Transformer 1: Attention

  • Encoder-Decoder Models

  • Self-Attention

  • Encoder-Decoder Attention

Sequence-To-Sequence, Attention, Transformer

Transformer 2: BERT and GPT

  • BERT

  • GPT-1,2,3

  • RLHF

  • chatGPT

Sequence-To-Sequence, Attention, Transformer

Fine-Tuning of LLMs

  • LORA

Introduction

Retrieval Augmented Generation

  • Indexing

  • Vector DB

  • Retrieval

LLM Applications

What is NLP?

Natural Language Processing (NLP) strives to build computers, such that they can understand and generate natural language. Since computers usually only understand formal languages (programming languages, maths, etc), NLP techniques must provide the transformation from natural language to a formal language and vice versa.

Transformation between natural and formal language

This lecture focuses on the direction from natural language to formal language. However, in the later chapters also techniques for automatic language generation are explained. In any case, only natural language in written form is considered. Speech recognition, i.e. the process of transforming speech audio signals into written text, is not in the scope of this lecture.

As a science NLP is a subfield of Artificial Intelligence, which itself belongs to Computer Science. In the past linguistic knowledge has been a key-komponent for NLP.

Sciences, used by NLP

The old approach of NLP, the so called Rule-based-approach can be described by representing linguistic rules in a formal language and parsing text according to this rule. In this way, e.g. the syntactic structure of sentences can be derived and from the syntactic structure semantics are infered.

The enormous success of NLP during the last few years is based on Data-based-approaches, which increasingly substitute the old Rule-based-approach. The idea of this approach is to learn language statistics from large amounts of digitally available texts (copora). For this, modern Machine Learning (ML) techniques, such as Deep Neural Networks are applied. The learned statistics can then be applied e.g. for Part-of-Speech-Tagging, Named-Entity-Recognition, Text Summarisation, Semantic Analysis, Language Translation, Text Generation, Question-Answering, Dialog-Systems and many other NLP tasks.

As the picture below describes, Rule-based-approaches require expert-knowledge of the linguists, whereas Data-based approaches require large amount of data, ML-algorithms and performant Hardware.

Rule-based and data-based approach

The following statement of Fred Jelinek expresses the increasing dominance of Data-based-approaches:

Every time I fire a linguist, the performance of the speech recognizer goes up.

—Fred Jelinek[1]

From task specific data-based solutions to Large Language Models (LLMs):

In nearly all NLP applications data-based solutions have outperformed rule-based approaches. However, since 2017 and the rise of LLMs, we have another amazing technology shift in NLP: From task-specific Machine Learning solutions to Large Language Model (LLM), which have been trained on incredible amounts of texts on gigantic GPU-clusters. LLMs constitute a big step towards General AI in the sense that a single trained Neural Network Architecture can be applied for many different tasks, such as translation, summarization, classification, reasoning, question-answering, text-generation etc.
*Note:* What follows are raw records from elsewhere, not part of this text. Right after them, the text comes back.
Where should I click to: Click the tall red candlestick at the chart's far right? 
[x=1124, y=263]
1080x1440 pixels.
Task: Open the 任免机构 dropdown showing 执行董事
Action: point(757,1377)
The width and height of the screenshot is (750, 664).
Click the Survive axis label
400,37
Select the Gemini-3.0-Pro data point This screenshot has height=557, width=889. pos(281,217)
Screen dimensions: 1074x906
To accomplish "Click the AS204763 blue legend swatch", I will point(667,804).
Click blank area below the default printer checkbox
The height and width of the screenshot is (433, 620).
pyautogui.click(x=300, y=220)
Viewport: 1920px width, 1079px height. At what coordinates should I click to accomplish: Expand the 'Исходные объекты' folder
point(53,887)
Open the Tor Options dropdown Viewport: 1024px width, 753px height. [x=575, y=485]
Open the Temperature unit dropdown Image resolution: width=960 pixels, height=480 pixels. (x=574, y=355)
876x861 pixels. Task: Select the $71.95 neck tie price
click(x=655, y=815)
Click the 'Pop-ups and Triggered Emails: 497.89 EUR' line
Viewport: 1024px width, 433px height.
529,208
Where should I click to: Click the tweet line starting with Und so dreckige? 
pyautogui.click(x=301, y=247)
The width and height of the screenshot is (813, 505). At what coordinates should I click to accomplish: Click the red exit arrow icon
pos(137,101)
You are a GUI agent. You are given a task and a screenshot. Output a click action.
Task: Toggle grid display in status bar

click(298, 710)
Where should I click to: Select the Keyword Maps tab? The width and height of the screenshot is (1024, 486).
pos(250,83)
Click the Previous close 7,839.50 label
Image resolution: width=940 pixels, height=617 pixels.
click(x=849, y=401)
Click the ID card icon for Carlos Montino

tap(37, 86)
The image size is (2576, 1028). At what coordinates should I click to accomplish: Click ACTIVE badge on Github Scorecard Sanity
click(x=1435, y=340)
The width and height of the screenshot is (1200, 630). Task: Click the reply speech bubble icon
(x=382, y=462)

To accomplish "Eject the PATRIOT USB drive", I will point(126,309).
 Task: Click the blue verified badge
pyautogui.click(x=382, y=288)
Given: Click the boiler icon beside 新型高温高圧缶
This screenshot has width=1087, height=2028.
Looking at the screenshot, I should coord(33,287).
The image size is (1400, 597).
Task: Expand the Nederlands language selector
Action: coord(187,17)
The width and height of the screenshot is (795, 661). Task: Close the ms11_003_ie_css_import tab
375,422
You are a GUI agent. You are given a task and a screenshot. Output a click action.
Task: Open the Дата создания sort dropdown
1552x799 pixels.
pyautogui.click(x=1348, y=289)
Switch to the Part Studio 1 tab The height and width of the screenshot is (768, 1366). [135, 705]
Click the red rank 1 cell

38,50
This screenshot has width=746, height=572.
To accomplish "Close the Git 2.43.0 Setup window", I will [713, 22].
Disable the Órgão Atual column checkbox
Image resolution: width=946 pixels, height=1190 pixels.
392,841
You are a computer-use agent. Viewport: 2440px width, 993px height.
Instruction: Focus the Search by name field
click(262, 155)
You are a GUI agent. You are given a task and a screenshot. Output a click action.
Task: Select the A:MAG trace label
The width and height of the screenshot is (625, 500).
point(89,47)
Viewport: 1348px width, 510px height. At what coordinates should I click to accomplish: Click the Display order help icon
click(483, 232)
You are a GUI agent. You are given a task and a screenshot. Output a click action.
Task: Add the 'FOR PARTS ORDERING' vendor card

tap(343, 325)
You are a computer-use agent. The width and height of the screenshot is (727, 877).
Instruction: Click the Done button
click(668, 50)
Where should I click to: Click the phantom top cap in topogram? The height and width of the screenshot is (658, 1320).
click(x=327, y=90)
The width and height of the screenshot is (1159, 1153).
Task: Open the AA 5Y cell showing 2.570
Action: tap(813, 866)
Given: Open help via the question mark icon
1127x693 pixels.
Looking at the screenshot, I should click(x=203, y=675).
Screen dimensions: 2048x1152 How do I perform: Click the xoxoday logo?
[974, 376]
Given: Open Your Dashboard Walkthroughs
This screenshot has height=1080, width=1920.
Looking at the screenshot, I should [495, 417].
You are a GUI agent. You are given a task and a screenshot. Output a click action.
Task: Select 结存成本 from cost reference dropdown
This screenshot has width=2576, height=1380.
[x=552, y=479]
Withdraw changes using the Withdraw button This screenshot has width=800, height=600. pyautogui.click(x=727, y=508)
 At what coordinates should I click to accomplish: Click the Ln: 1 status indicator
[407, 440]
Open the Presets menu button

NLP Overview and Process Chain

The image below lists popular NLP use-cases in the leftmost column. For providing these applications different NLP specific tools, which are listed in the center column, are applied. These NLP tools implement more general algorithms, e.g. from Machine Learning (right column). Today, in particular a specific type of Deep Neural Network, the transformer, is applied in Large Language Models like GPT.

NLP applications (left) require NLP tools (center), which apply fundamental algorithms (right) e.g. from Machine Learning.

The image below depicts a typical NLP process chain, i.e. it shows how NLP tools are sequentially applied to realize NLP applications.

NLP Processing Chain

All of the above mentioned NLP applications, tools and algorithms are addressed in this lecture. However, at the heart of the lecture we have a strong emphasis on Large Language Models, their underlying Neural Network Architecture (Transformer), the required Preprocessing (Chunking, Tokenisation, Embedding, …) and their application in the context of Retrieval Augmented Generation (RAG).